E poi mentre pensi a tutto questo parte “5 A.M.” primo brano di “Black Hours”, l’attesissimo disco di Hamilton Leithauser. Un piano, la sua voce intensa, acuta ma profonda. Un pezzo di un tristezza unica ma al tempo stesso di un’ eleganza d’altri tempi. La voce di Leithauser è in forma più che mai, però appare stanca, appannata. Ma l’idea di un naturale seguito dei The Walkmen è vivo più che mai. La conferma con “The Silent Orchestra” e “Alexandra” che rimanda nell’idea ad “Angela surf city” brano di “Lisbon”, co-scritto con un altro signorotto super in forma, un certo Rostam Batmanglij direttamente dai Vampire Weekend. Con ritmo arriviamo al primo singolo pubblicato “11 o’clock friday night”e insieme ad Hamilton in bicicletta respiriamo il mondo e tutto quello che ci circonda. L’impressione avuta ad inizio disco riguardo la stanchezza, la spossatezza artistica svanisce, Leithauser è in forma più che mai, certo la voce è più educata, ma così rende ancora di più. Sfumature diverse, più mature, si respirano nella bellissima ballad stile Rufus Wainwright “St Mary County”. E poi il pezzo che non ti aspetti “Self Pity” forse la migliore in assoluto di un disco che non smette di meravigliare. E’ tempo di doo-wop nell’altro singolo “I Retired”, non dimentichiamoci i Beatles (“Revolution”) e la passione per la musica anni ’50 (Sul sito si trova una simpatica playlist con in brani che hanno influenzato “Black Hours”).
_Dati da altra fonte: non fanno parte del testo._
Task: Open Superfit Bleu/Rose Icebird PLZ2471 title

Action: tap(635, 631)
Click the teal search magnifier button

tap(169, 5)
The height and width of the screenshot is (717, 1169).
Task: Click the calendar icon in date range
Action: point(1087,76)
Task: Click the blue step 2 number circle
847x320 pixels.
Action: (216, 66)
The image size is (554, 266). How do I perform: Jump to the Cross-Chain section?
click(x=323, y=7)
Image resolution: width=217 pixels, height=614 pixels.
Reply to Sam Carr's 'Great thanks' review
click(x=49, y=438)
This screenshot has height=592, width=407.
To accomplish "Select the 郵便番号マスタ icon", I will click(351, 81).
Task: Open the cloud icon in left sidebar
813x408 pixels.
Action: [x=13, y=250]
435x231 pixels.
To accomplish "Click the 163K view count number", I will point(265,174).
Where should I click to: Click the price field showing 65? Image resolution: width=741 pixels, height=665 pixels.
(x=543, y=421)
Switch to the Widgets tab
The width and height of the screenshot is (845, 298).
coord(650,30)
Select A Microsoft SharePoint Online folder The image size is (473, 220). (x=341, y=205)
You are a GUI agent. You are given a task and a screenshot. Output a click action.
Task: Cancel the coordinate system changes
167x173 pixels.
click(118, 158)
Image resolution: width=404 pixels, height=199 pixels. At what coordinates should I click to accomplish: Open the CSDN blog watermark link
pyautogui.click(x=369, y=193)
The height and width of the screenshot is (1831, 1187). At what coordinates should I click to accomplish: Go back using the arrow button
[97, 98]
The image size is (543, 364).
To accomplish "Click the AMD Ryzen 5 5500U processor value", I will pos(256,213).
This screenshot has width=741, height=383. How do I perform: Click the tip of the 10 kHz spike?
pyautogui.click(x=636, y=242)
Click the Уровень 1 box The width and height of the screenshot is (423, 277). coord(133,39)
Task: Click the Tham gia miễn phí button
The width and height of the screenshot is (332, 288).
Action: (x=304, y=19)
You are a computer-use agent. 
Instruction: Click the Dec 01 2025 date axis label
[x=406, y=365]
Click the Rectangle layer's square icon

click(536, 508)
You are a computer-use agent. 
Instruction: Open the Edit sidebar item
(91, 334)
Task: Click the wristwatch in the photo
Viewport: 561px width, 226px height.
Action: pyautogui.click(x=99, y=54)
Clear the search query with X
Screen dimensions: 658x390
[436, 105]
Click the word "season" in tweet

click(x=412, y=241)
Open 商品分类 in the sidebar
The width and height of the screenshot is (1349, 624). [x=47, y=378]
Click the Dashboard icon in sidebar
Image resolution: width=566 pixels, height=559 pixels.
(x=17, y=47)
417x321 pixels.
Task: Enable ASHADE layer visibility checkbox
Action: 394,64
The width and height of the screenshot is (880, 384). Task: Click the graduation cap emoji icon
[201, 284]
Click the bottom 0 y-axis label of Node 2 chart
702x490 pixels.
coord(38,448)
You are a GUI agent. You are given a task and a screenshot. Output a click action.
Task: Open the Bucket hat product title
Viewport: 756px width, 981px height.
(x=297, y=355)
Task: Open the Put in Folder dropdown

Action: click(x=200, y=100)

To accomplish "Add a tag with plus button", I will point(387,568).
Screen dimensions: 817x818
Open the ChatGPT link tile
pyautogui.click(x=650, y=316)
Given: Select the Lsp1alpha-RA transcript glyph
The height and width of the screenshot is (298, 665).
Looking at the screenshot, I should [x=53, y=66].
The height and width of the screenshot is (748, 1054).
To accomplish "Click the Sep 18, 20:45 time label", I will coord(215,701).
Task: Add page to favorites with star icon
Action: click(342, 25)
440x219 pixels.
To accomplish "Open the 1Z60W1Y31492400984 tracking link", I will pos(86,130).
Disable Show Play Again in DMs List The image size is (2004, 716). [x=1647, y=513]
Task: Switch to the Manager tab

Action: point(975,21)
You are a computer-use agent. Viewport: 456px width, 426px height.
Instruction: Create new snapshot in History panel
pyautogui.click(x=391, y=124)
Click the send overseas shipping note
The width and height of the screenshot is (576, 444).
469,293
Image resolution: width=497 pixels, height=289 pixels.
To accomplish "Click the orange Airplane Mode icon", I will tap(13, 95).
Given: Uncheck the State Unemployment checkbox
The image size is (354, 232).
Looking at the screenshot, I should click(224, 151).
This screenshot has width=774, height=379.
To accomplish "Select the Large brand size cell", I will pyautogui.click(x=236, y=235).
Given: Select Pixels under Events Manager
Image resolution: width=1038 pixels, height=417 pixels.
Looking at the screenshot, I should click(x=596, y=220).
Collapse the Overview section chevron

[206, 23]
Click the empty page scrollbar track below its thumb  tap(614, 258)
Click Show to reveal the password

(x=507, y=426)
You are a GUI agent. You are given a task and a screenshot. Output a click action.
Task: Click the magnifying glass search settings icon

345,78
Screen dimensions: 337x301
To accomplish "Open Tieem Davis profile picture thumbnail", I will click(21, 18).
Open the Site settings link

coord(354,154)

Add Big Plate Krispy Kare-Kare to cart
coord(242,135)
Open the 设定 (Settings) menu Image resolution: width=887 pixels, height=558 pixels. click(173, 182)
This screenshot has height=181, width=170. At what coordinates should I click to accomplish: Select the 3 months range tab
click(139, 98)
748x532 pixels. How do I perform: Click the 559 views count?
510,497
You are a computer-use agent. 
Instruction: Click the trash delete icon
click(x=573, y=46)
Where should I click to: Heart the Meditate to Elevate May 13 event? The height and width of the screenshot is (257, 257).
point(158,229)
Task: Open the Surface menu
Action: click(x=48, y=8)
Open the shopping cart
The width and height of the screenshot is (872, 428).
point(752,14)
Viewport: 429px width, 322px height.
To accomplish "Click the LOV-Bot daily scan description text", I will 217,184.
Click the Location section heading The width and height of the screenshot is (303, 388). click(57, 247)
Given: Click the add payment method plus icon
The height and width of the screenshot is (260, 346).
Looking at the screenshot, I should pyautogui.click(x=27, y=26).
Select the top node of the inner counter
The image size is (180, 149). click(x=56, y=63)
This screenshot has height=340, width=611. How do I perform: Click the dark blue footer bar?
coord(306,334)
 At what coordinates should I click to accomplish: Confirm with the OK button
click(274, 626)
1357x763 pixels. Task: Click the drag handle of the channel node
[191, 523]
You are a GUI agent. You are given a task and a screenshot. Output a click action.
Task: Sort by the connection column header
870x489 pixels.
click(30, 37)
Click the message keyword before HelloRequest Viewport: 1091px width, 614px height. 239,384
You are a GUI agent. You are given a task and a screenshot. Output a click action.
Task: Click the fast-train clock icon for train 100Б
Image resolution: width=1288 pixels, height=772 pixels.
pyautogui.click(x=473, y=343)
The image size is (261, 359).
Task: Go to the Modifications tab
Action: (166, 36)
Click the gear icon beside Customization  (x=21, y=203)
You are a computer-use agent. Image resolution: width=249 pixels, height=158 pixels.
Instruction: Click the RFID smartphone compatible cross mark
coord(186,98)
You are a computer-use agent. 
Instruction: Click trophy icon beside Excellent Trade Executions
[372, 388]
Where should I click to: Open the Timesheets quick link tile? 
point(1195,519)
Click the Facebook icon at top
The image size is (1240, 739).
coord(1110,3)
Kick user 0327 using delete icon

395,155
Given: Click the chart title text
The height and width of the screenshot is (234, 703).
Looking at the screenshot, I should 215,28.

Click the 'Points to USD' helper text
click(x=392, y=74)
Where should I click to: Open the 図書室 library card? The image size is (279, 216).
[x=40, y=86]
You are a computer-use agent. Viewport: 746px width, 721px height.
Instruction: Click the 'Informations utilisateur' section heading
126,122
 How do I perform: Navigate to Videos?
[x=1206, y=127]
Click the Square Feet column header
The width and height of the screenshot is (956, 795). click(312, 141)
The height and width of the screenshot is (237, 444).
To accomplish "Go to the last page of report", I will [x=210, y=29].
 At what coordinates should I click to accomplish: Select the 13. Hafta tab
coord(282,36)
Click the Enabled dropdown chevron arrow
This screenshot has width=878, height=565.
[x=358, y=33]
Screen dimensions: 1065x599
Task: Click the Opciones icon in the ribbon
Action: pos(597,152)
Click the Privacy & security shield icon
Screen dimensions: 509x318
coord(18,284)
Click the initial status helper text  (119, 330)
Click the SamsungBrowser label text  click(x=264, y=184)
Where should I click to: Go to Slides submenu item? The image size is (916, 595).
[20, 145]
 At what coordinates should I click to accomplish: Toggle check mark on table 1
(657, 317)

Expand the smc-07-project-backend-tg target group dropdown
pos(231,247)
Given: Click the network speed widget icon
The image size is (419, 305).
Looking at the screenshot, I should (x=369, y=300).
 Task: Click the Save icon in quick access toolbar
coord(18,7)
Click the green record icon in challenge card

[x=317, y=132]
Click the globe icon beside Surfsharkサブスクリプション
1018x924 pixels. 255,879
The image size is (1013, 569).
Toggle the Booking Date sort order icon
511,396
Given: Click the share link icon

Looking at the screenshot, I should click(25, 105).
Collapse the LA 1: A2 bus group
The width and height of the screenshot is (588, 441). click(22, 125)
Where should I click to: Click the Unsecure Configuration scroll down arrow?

Basta ascoltare “I don’t need anyone” per sintonizzarsi sulle frequenze Walkmen, ottimo per scegliere un riempitivo da inserire in scaletta, così come i due pezzi di chiusura che suggellano una scelta rischiosa quella dell’album solista ma che alla fine non ha deluso, tutt’altro.

Non mi soffermerò sul fatto che i The Walkmen sono tutt’altra cosa (l’ho detto, aarghh), sarà  inevitabile lo schieramento con pro e contro. Nel frattempo posso solo dire che “Black Hours” è un disco intenso.
I due cugini seppur da due sponde diverse ci hanno permesso di apprezzare un mare elegante, folkeggiante, a tratti elegiaco e sempre piacevole.